- Opening Delimiter -

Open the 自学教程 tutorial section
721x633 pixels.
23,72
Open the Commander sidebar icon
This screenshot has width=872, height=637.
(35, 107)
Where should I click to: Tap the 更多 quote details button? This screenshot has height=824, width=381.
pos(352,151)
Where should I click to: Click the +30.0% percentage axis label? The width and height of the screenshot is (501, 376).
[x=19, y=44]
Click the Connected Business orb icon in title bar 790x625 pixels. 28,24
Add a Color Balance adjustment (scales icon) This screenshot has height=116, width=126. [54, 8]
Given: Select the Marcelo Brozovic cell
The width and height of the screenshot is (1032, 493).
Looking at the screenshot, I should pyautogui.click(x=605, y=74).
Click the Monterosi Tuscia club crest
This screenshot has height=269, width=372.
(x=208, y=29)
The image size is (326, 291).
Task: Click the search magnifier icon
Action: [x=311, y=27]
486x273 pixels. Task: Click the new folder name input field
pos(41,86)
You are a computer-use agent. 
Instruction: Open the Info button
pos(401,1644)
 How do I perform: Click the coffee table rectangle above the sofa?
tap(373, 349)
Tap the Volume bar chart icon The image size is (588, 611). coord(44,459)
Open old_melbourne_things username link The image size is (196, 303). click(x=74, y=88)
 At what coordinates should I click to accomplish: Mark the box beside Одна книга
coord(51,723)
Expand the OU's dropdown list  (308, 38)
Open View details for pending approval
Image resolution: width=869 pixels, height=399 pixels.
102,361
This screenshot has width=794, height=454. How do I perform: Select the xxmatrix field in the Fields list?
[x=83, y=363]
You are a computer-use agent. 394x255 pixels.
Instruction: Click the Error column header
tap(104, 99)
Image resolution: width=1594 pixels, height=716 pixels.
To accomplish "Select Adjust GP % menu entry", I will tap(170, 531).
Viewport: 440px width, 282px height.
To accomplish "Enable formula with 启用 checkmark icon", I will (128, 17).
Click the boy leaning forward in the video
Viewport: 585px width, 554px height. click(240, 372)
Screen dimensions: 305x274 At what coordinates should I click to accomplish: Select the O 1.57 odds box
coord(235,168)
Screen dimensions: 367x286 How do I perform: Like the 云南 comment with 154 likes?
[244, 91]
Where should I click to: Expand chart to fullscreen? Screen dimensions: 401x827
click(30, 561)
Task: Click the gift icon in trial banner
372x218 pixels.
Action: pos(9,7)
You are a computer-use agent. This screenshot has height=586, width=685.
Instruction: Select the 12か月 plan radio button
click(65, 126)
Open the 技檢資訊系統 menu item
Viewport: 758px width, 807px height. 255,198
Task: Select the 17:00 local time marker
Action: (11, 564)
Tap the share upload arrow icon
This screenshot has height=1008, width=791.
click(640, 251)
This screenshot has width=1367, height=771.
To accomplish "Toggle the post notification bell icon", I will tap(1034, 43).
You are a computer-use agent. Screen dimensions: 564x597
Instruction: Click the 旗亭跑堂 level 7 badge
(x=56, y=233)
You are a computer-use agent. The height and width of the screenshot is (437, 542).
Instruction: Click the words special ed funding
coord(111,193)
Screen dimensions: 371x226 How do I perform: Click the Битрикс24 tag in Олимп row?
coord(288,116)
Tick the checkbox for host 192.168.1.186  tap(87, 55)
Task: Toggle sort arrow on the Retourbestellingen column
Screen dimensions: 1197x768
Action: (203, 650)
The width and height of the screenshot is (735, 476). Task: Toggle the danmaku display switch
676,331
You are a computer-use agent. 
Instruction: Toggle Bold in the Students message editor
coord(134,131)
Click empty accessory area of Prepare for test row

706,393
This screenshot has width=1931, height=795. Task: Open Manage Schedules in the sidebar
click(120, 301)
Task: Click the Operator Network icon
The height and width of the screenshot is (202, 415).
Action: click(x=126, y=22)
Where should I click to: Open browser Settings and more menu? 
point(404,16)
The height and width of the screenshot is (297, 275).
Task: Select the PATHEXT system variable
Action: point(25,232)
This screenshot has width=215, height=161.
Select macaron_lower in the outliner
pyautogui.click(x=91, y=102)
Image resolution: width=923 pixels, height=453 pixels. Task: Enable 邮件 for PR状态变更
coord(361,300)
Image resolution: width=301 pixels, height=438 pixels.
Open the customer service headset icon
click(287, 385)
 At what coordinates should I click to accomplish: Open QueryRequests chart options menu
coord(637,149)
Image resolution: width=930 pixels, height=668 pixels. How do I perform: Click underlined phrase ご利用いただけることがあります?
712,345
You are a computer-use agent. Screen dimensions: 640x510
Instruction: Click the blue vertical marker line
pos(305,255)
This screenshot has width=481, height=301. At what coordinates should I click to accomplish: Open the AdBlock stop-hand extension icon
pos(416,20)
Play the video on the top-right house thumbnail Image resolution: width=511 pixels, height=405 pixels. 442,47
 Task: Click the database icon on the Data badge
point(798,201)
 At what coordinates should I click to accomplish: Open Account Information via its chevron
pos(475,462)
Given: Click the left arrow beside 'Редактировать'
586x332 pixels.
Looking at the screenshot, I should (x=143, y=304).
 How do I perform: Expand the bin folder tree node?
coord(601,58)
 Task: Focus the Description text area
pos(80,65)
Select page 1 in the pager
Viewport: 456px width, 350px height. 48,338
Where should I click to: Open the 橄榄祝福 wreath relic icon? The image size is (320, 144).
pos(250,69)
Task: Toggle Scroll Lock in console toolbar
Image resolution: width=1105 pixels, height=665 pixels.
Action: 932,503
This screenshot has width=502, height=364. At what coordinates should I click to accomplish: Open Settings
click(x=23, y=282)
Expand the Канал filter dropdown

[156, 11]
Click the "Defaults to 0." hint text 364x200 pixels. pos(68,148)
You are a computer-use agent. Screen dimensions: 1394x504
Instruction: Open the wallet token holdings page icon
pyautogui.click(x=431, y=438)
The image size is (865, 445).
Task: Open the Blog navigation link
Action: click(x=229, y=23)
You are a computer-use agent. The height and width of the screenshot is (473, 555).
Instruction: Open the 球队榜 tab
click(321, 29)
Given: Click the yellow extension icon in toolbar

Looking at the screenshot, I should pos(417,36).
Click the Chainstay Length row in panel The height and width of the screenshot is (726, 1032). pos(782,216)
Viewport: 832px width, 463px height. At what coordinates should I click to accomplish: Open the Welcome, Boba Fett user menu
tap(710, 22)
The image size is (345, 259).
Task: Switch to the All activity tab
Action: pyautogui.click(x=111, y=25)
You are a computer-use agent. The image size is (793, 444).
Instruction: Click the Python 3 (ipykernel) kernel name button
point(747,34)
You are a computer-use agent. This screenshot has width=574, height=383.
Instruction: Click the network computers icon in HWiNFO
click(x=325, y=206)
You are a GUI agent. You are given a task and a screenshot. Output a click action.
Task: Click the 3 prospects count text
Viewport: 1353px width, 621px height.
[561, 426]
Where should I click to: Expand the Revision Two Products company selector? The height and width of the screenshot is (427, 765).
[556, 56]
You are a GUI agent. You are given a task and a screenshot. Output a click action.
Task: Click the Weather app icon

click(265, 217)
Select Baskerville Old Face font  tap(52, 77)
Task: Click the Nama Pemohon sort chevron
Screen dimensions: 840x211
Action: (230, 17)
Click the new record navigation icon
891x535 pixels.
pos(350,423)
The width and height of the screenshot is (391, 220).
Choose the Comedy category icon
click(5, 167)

- Closing Delimiter -

--- What you should do ---
Using the listing above, tally how many lines include the word "will". Write only the number.

--- Result below ---
3